→ Stated task
Echo back the items word for word, from the first one through the line that contains "I will point(497,135).".

——————

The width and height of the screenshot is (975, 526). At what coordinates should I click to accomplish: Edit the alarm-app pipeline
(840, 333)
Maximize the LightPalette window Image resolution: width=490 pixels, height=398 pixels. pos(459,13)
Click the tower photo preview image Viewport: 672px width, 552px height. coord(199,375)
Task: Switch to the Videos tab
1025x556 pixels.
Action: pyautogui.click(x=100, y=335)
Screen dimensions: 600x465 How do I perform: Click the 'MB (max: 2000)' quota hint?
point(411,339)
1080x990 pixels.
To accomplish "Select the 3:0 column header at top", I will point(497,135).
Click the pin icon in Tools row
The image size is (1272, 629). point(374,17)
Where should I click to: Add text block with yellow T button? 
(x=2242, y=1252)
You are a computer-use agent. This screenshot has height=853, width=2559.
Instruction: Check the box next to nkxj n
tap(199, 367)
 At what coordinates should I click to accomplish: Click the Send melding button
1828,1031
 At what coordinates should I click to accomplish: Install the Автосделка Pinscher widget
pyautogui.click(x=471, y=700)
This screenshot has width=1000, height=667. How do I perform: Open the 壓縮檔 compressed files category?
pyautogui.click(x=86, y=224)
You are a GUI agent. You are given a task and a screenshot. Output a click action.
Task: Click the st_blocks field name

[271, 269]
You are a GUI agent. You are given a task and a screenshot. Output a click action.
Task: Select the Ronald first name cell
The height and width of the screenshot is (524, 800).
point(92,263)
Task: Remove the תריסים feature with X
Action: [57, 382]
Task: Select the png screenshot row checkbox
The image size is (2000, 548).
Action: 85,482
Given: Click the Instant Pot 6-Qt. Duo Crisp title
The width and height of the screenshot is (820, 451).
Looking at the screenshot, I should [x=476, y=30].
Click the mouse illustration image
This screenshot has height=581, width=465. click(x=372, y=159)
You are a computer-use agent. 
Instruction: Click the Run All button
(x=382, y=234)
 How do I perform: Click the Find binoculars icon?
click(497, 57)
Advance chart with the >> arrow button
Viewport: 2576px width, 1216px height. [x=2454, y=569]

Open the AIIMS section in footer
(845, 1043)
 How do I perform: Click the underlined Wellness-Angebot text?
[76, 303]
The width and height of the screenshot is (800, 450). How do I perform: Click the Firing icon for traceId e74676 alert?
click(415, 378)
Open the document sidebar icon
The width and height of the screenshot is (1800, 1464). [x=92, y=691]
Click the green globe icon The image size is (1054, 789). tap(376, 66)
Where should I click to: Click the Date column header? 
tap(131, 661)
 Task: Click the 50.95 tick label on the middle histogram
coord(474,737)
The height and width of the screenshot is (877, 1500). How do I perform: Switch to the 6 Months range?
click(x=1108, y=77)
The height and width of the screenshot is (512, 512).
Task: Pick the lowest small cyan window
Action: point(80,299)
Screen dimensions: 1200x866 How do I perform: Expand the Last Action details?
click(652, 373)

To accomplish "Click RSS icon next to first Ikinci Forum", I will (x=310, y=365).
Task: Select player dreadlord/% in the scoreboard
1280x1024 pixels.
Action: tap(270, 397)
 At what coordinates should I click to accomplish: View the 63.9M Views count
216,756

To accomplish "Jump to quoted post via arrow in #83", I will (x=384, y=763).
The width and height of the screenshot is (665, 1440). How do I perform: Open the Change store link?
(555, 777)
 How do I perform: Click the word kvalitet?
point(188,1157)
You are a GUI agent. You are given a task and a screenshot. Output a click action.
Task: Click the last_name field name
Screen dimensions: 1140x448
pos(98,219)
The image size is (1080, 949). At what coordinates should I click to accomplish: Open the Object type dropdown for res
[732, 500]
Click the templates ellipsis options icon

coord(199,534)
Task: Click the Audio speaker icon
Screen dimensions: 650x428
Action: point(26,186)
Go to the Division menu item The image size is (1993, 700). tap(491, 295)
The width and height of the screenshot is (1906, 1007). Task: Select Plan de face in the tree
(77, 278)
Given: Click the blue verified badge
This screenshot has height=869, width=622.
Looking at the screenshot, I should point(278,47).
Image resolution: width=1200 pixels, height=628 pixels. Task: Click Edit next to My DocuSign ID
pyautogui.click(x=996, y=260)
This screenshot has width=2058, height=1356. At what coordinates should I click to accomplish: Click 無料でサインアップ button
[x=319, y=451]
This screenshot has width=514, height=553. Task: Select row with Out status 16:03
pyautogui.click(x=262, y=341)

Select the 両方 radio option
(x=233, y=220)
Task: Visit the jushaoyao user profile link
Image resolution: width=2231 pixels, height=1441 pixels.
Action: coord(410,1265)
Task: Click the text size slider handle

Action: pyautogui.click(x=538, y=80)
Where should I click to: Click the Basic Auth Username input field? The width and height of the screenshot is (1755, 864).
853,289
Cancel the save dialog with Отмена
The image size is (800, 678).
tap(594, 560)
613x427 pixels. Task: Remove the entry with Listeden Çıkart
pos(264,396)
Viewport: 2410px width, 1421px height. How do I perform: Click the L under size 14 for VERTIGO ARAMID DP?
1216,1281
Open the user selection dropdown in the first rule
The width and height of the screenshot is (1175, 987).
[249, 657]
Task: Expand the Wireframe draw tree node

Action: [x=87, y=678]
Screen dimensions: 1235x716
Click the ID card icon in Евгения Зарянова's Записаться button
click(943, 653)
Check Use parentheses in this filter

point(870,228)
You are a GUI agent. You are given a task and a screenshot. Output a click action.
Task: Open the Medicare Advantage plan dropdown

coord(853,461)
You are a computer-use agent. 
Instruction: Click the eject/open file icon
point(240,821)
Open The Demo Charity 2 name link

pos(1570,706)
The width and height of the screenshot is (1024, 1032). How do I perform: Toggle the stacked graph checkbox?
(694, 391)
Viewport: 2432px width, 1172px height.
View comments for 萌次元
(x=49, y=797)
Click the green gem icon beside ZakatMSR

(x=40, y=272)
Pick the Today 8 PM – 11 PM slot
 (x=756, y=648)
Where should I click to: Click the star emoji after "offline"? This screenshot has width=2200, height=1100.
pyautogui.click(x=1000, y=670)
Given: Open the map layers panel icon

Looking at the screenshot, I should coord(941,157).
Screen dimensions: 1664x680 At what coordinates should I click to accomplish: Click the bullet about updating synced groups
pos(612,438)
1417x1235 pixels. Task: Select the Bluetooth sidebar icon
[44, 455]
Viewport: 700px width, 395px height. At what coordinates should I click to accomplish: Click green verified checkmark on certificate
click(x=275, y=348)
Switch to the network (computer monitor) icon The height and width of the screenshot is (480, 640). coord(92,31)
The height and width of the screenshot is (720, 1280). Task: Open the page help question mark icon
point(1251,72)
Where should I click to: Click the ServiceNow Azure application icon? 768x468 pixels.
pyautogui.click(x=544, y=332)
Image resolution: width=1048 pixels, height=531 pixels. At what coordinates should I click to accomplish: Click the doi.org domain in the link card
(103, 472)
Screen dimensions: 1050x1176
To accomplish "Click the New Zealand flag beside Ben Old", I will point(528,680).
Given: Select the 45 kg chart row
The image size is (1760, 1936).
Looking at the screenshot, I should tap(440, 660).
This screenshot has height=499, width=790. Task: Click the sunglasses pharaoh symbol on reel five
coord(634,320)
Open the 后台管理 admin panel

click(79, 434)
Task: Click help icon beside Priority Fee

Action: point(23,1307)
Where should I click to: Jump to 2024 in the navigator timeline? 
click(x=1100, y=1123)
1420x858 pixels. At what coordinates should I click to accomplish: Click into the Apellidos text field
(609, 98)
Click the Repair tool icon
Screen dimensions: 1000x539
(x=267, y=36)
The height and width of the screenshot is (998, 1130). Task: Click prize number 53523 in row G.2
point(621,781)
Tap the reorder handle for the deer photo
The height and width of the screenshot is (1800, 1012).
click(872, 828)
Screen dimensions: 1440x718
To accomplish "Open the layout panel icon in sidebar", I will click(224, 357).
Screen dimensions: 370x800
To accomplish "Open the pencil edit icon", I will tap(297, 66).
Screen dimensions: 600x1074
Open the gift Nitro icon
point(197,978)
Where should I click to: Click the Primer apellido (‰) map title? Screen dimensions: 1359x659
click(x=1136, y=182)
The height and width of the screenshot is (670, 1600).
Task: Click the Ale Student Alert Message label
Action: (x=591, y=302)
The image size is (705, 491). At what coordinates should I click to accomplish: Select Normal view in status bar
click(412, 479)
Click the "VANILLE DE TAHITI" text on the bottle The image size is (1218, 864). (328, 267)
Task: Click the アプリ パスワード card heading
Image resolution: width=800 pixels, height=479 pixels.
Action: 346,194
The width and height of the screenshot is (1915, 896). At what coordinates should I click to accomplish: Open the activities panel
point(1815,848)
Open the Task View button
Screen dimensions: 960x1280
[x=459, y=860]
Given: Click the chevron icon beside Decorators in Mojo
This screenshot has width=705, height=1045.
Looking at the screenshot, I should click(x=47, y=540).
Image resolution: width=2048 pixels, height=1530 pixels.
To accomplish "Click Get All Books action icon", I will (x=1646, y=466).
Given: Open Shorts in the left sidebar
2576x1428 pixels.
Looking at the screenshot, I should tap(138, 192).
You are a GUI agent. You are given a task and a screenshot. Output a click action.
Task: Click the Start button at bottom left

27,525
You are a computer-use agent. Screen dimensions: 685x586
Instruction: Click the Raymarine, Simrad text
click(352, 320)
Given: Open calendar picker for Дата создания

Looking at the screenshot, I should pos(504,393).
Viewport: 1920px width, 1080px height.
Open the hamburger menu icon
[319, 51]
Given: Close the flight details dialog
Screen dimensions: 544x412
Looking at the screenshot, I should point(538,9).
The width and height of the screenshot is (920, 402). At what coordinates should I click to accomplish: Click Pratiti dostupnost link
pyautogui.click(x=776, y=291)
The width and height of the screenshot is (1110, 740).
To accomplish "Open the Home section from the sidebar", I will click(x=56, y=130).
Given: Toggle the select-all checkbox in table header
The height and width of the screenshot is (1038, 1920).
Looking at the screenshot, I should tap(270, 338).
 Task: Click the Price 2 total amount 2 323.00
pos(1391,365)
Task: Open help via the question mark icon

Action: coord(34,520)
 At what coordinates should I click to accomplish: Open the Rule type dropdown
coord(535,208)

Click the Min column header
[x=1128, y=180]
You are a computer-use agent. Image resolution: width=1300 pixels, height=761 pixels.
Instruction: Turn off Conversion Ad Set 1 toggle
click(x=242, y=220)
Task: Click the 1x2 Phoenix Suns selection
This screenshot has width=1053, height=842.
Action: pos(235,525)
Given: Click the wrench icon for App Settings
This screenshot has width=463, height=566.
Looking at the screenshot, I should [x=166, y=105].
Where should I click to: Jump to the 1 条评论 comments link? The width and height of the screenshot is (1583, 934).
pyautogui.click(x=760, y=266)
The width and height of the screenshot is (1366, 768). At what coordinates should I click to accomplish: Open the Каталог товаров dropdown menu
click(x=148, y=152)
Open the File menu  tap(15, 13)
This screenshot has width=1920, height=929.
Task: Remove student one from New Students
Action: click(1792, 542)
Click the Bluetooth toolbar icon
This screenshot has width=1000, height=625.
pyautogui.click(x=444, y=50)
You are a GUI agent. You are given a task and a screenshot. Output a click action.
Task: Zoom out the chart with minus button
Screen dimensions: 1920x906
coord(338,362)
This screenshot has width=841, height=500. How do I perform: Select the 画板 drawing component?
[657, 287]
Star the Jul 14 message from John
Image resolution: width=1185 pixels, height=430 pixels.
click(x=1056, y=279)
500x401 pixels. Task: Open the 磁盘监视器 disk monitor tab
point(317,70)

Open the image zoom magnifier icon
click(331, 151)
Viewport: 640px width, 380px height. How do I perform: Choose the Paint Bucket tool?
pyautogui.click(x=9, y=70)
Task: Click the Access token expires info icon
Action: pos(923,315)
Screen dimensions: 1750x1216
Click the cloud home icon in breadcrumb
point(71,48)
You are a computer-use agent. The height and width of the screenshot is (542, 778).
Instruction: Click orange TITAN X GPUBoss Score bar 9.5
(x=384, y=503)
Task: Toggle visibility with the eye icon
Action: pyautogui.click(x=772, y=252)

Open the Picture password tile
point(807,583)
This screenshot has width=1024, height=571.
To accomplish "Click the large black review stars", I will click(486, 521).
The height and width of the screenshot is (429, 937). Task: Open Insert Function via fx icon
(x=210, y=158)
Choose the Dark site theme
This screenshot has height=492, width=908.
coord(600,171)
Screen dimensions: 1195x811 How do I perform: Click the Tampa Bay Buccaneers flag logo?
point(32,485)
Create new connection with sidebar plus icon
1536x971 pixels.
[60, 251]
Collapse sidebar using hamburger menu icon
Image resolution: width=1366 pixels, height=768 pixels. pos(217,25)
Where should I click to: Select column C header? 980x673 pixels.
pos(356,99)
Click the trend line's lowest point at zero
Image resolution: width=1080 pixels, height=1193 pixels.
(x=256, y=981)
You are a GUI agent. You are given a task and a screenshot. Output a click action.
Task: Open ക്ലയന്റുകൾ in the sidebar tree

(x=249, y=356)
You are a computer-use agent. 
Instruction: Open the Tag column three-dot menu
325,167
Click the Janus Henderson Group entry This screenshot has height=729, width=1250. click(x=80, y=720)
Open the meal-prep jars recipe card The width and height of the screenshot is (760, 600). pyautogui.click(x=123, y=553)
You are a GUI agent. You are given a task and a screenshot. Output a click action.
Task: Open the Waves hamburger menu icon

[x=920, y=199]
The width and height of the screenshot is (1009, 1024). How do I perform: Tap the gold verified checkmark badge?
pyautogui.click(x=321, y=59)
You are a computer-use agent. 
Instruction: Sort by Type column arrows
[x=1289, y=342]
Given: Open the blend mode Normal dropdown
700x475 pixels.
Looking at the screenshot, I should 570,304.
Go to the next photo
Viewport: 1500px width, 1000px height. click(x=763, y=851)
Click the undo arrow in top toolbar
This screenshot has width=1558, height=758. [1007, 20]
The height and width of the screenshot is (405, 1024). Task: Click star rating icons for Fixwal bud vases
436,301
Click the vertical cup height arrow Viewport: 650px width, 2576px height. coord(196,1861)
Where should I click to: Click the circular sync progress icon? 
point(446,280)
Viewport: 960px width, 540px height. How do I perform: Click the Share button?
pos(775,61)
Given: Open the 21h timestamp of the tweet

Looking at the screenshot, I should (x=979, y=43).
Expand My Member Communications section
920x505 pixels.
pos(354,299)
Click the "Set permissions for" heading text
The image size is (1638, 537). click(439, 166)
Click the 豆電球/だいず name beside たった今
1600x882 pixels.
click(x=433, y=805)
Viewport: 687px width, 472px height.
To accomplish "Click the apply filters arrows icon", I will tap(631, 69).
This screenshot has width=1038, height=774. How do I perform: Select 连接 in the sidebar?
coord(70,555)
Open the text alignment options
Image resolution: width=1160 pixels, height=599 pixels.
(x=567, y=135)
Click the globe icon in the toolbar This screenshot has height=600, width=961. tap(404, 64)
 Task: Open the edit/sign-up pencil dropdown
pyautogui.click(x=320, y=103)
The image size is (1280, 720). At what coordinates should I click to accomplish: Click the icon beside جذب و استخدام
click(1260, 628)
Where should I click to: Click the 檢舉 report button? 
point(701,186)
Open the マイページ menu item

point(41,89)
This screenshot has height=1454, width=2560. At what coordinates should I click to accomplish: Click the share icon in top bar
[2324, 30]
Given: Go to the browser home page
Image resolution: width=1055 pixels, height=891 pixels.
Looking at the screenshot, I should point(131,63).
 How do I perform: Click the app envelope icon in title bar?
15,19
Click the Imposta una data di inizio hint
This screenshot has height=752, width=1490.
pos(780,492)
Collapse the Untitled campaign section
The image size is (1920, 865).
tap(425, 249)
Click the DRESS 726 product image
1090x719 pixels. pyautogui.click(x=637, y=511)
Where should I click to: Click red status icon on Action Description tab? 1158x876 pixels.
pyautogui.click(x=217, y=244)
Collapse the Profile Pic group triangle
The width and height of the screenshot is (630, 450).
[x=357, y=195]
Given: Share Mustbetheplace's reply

——————

→ Exercise response
The width and height of the screenshot is (975, 526). At what coordinates should I click to accomplish: Edit the alarm-app pipeline
(840, 333)
Maximize the LightPalette window Image resolution: width=490 pixels, height=398 pixels. pos(459,13)
Click the tower photo preview image Viewport: 672px width, 552px height. coord(199,375)
Task: Switch to the Videos tab
1025x556 pixels.
Action: pyautogui.click(x=100, y=335)
Screen dimensions: 600x465 How do I perform: Click the 'MB (max: 2000)' quota hint?
point(411,339)
1080x990 pixels.
To accomplish "Select the 3:0 column header at top", I will point(497,135).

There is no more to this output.